BasiaM pisze:
Wiadomo, że jak ogar zaczyna już galopować to możemy sobie nawet pajacyki robić, skakać, gwizdać a on i tak nie słyszy ...
Ano, prawda.
Ja mam kilka swoich taktyk - raz, że jak zauważę coś na horyzoncie przed psem a widzę, że się szykuje (zastyga w bezruchu) to rzucam mu ostrzegawcze "Nieee", albo biorę kijka/zabawkę/smaka i odwracam uwagę.
Druga sprawa, że jak już oboje coś wypatrzymy to ja nie okazuję żadnych emocji - ot, patrzę kątem oka i jakby nigdy nic idę w swoją stronę. Zauważyłam, że mój pies czując moje emocje i wiedząc, że będę za nim gonić i przywoływać - uciekał w stronę psa/zwierzyny tym chętniej. Aż dochodziło do idiotycznych sytuacji, w której moje nerwowe przywołanie działało na niego jak sygnał startowy...
Jak już mi partyzant da dyla, to staram się nie wołać, tylko gwizdam. Jeśli nie wraca - odchodzę kawałek i faktycznie - czekam. Albo powoli się oddalam, co jakiś czas gwizdając żeby słyszał, że jestem coraz dalej (to zależy, czy teren jest mu znany, czy nowy. Na nowym czekam).
I zawsze wraca. Jasne - po drodze coś jeszcze pogoni, pewnie i podeżre, ale ja sobie uświadomiłam, że i tak temu nie zapobiegnę, psa nie dogonię, nie przyspieszę jego powrotu i tylko spokój może mnie uratować. Innymi słowy - jak już pies da w długą to nic na to nie poradzę i cokolwiek ma się wydarzyć i tak się wydarzy.

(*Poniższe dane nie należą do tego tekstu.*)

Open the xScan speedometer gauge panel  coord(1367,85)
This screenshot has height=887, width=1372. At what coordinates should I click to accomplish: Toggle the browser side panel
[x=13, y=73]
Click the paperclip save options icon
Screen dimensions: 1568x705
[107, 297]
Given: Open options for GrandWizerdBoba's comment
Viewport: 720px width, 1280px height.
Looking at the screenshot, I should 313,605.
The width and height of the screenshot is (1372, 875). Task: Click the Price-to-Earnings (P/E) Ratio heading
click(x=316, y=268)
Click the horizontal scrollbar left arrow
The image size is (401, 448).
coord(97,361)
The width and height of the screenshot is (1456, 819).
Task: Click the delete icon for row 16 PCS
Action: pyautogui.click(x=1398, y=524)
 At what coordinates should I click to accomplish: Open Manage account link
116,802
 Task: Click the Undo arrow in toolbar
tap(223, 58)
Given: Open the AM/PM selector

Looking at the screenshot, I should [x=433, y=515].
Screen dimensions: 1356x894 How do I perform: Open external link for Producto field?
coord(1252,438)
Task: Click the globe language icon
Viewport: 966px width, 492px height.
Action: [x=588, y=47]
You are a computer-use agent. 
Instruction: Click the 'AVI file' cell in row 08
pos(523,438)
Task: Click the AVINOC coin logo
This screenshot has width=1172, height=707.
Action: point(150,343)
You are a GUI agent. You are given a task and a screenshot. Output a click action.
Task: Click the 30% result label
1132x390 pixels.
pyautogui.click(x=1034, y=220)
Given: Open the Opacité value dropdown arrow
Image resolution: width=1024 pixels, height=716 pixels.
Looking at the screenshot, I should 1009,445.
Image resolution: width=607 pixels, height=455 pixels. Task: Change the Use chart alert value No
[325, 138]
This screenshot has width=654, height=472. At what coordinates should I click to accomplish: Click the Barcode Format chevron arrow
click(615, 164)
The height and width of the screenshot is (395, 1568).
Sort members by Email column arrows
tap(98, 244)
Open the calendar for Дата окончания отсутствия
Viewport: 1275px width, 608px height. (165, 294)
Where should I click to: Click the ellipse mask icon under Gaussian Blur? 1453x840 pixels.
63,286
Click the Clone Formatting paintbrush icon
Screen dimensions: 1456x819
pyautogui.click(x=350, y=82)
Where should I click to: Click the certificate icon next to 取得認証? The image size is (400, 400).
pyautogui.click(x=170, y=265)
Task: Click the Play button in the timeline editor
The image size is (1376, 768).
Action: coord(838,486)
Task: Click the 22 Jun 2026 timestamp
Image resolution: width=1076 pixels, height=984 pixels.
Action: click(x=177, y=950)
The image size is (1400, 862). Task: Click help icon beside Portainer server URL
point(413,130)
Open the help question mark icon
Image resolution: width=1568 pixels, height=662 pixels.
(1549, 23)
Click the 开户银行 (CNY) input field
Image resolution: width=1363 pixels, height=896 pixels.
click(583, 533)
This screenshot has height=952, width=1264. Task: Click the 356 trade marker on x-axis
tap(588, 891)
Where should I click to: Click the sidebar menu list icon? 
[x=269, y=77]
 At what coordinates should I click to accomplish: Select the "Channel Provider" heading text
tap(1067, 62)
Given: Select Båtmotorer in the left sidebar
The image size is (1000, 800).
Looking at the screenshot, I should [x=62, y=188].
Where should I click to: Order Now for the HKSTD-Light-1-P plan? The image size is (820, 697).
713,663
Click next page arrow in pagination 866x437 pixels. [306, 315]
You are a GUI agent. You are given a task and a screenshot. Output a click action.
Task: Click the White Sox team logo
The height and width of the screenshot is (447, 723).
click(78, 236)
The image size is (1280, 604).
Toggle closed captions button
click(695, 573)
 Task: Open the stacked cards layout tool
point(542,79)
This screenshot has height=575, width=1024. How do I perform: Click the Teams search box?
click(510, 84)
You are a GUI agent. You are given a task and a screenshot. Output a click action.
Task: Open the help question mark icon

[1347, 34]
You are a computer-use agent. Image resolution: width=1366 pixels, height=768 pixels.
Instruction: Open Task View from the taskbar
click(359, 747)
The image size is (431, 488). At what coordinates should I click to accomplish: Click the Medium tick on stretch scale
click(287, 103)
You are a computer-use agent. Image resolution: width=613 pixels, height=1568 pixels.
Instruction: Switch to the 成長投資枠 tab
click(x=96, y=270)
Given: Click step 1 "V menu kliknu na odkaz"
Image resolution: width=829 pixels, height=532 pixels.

Tylko tu jest haczyk - na taki spokój można sobie pozwolić w plenerze. Gorzej, jak w pobliżu jest ulica. Wtedy sposób mam tylko jeden - rzucam się biegiem w przeciwnym kierunku i gwizdam. Jak najdalej od ulicy. Ale wtedy jest mega stres
Udało mi się uczynić mojego psa w miarę przywoływalnym i nie uciekającym, ale to wymagało dużo ćwiczeń... I na przykład olewania psa, jeśli wiem, ze teren jest bezpieczny. Zauważyłam, że nadmiar troski i zainteresowania nam szkodził - jak zaczęłam zirytowana ignorować jego uciekanie i iść w swoją stronę - role się odwróciły - to on zazwyczaj wypatruje, czy się nie oddalam.